‘Stay Tuned’: King Jammy Says His Music Museum Is Coming
Legendary Dancehall producer and talent scout King Jammy says his highly-anticipated museum, which will showcase his ‘musical life and times,’ is still on stream and will contain all of his equipment dating back to the 1960s when he made his foray into music production.
“Of course I am building a museum. Becaw mi have all a mi old equipment dem from day one come right up. I neva throw weh nuttn,” he said gleefully during an interview on Radio Jamaica’s Two Live Crew programme on Thursday.
“The building not complete as yet. Most of the things that we gonna do, we gonna put in the museum, because all mi trophies – mi have ove a hundred and odd plaques and honours an all dem kinda ting deh. Mi have a whole heap a tings…,” the Sleng Teng producer told hosts Christopher “Johnny” Daley and Dahlia Harris.
King Jammy had shed light on his museum publicly for the first time in June 2019. At the time, he told The Gleaner newspaper that the intention was to have the museum, which will be located in Waterhouse, completed by the end of the year.
“It has been in construction for about three years now and will soon be completed. It’s gonna be a big museum on the second floor of the building. We’re dedicating the whole second floor to the museum, and it’s gonna have all of my accolades there as well as all of the instruments that we used in the past like my first mixing board, the ‘sleng teng’ machine, my first tape recorder, a lot of trophies, and all dem ting deh,” he had told the publication back then.
The Gleaner had also noted that the King Jammy’s Waterhouse premises is home to the producer’s first studio, which is situated on the ground floor, where he recorded songs for Reggae icons such as Dennis Brown, while the second floor houses his second, more contemporary studio, adjacent to the area earmarked for the museum’s development.
Set to be open to the public, the new attraction is expected to feature a small theatre that will screen films and documentaries that delve into King Jammy’s profound connection with music and his most celebrated productions.
The producer had also said that the museum would generate employment opportunities for the Waterhouse community. Additionally, he said that music lovers from Germany, The Netherlands and other parts of the globe had been flocking to the location, and had expressed keen interest in witnessing the building’s transformation, despite its ongoing construction.

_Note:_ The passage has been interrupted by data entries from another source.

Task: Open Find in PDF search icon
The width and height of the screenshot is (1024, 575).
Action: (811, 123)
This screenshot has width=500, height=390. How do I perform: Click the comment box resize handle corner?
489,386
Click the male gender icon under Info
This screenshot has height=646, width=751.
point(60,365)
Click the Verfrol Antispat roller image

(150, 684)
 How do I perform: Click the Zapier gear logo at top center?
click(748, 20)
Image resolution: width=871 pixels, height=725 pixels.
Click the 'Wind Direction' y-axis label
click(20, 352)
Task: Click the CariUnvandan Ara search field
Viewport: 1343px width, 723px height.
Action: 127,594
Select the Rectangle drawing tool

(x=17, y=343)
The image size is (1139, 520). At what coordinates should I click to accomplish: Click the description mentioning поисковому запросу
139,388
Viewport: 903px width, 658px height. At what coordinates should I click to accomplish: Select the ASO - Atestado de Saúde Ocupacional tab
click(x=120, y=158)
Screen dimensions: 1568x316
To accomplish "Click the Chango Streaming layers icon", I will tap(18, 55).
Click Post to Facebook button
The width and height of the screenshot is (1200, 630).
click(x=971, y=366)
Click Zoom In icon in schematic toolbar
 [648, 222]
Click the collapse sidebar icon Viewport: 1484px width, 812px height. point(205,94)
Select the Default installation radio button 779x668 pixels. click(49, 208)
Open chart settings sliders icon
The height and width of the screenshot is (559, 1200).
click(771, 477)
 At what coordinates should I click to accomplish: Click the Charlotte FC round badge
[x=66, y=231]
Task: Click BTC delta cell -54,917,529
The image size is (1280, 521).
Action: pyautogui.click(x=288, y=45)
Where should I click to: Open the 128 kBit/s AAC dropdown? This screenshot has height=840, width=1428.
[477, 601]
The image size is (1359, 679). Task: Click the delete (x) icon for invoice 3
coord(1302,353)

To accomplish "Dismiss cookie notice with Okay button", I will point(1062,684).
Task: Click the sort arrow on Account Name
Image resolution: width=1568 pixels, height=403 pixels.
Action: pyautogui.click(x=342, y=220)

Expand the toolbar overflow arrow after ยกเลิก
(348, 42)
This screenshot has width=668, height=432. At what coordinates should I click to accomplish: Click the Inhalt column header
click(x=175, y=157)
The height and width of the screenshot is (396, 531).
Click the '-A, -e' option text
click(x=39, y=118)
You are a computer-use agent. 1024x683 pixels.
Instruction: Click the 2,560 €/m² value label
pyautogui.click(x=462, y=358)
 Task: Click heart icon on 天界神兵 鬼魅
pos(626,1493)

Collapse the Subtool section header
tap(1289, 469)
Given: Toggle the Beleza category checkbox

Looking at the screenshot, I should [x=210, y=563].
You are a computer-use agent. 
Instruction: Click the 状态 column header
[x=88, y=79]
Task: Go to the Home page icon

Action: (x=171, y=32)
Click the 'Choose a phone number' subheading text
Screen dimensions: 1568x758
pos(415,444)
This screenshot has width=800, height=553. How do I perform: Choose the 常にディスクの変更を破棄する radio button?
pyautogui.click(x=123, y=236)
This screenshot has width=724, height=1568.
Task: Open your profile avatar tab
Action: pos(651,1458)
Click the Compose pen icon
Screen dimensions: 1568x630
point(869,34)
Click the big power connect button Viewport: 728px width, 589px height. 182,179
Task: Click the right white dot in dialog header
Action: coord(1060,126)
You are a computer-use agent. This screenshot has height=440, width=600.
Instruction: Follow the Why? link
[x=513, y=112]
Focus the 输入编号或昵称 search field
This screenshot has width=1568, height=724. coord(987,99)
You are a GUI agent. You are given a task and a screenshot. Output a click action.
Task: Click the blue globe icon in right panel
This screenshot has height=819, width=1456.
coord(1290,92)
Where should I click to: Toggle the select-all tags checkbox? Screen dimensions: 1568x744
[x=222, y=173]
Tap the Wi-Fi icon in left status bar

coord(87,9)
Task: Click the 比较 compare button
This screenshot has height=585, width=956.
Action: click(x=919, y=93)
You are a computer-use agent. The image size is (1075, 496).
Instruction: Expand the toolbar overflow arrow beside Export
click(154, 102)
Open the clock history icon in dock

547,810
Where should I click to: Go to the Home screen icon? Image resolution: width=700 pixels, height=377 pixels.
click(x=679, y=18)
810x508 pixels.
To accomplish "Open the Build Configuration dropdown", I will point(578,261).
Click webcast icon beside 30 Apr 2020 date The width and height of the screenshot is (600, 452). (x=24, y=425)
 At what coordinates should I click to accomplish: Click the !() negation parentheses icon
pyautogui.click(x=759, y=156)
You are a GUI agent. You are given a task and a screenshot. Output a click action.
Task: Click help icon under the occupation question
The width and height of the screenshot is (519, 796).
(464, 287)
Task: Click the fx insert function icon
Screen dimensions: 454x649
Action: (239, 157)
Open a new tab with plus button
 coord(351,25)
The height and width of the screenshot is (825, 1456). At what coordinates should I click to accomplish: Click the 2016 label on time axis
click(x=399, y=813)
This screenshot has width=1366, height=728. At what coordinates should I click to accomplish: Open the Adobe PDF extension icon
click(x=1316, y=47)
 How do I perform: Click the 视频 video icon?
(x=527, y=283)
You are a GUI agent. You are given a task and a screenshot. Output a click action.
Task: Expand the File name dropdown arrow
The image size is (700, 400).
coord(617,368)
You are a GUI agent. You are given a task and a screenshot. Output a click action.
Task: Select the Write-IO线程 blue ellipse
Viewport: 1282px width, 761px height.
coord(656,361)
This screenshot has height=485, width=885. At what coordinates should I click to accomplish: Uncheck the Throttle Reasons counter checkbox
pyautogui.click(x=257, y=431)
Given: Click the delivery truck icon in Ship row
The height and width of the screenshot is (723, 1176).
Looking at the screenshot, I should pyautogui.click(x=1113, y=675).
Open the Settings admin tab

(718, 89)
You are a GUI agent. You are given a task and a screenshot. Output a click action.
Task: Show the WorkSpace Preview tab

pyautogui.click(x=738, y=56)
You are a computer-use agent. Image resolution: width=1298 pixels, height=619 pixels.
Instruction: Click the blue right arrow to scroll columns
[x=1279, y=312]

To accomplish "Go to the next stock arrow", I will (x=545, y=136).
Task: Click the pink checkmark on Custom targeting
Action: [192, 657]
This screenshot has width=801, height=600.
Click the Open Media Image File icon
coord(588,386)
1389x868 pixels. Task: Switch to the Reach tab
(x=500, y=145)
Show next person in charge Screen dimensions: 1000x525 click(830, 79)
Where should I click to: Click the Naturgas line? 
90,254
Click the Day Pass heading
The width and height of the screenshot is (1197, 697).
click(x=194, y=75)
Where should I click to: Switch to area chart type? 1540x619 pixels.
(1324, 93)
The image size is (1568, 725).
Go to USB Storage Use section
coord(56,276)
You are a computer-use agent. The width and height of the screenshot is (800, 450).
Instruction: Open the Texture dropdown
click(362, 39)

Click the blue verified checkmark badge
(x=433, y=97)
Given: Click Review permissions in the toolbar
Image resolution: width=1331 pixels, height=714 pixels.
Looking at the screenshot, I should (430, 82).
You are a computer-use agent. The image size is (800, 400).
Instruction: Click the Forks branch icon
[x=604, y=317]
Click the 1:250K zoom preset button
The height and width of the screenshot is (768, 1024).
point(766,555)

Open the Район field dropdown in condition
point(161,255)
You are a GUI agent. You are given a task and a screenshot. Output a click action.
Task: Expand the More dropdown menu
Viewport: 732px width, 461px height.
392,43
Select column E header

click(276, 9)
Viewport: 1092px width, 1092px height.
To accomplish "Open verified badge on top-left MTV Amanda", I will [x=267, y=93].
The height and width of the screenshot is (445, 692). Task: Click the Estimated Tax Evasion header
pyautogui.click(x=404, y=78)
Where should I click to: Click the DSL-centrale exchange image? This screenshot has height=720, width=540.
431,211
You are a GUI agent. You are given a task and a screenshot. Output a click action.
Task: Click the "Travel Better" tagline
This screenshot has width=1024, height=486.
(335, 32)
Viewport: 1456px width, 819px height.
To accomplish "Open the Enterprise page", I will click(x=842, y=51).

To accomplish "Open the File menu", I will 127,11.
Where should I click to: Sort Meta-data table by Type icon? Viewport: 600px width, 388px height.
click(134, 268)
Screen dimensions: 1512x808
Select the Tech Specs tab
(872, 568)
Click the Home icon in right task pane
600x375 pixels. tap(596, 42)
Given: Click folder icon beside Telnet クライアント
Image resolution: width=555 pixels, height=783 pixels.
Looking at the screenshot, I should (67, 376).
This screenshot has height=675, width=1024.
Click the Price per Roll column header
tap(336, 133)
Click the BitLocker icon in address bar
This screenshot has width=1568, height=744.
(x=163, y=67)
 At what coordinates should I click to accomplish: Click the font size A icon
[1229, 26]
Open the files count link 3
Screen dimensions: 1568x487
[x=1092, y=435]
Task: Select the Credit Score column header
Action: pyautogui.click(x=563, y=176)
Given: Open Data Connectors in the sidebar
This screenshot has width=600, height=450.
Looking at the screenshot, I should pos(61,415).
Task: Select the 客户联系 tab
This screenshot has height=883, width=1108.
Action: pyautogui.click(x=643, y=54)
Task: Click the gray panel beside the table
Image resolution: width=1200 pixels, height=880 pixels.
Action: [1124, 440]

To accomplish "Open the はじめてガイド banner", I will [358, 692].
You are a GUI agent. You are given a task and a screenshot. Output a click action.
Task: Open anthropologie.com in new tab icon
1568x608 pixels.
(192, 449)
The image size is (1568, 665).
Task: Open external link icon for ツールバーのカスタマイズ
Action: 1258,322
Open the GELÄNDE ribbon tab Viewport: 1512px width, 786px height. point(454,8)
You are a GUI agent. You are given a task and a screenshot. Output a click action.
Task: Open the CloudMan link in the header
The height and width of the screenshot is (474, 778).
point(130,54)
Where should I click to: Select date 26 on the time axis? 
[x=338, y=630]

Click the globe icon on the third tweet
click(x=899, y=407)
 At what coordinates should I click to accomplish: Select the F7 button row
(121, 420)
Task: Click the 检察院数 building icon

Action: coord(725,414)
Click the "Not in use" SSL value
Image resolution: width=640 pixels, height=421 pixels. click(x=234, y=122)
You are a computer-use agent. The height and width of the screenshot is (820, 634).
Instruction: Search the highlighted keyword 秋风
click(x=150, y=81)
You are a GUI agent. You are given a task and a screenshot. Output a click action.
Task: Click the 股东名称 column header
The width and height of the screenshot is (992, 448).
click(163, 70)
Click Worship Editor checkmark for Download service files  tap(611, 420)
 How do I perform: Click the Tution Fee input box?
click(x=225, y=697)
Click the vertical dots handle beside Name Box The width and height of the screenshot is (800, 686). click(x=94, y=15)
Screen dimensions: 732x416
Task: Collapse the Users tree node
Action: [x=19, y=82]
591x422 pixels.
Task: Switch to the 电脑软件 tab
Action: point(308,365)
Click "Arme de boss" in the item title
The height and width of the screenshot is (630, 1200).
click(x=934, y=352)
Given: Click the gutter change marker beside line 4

King Jammy, whose given name is Lloyd James, is regarded as the undisputed king of computerized, digital Reggae/Dancehall music.
He has the distinction of being the producer who masterminded juggling riddims back in 1981, this after he collaborated with Wayne Smith, and his friend Noel Davy to transfigure the preset rhythm pattern programmed into the Casiotone keyboard, released in 1981, and used it as the backbone for Smith’s revolutionary song Under Mi Sleng Teng.
It was a pioneering riddim for Dancehall’s digital age, as it was among the first entirely digitally produced riddims, for which no musicians were used to play instruments live in the studio.
King Jammy, who is originally from Montego Bay, became involved in the sound system business from a very early age. He started out building amplifiers and repairing electrical equipment from his mother’s house in Waterhouse, and later built his own sound system.
After migrating to Canada during the 1970s, King Jammy returned to Kingston and established his studio in Waterhouse. During this period, he collaborated with the acclaimed producer King Tubby’s team and, in the late 1970s, began releasing his own productions, including the debut Black Uhuru album.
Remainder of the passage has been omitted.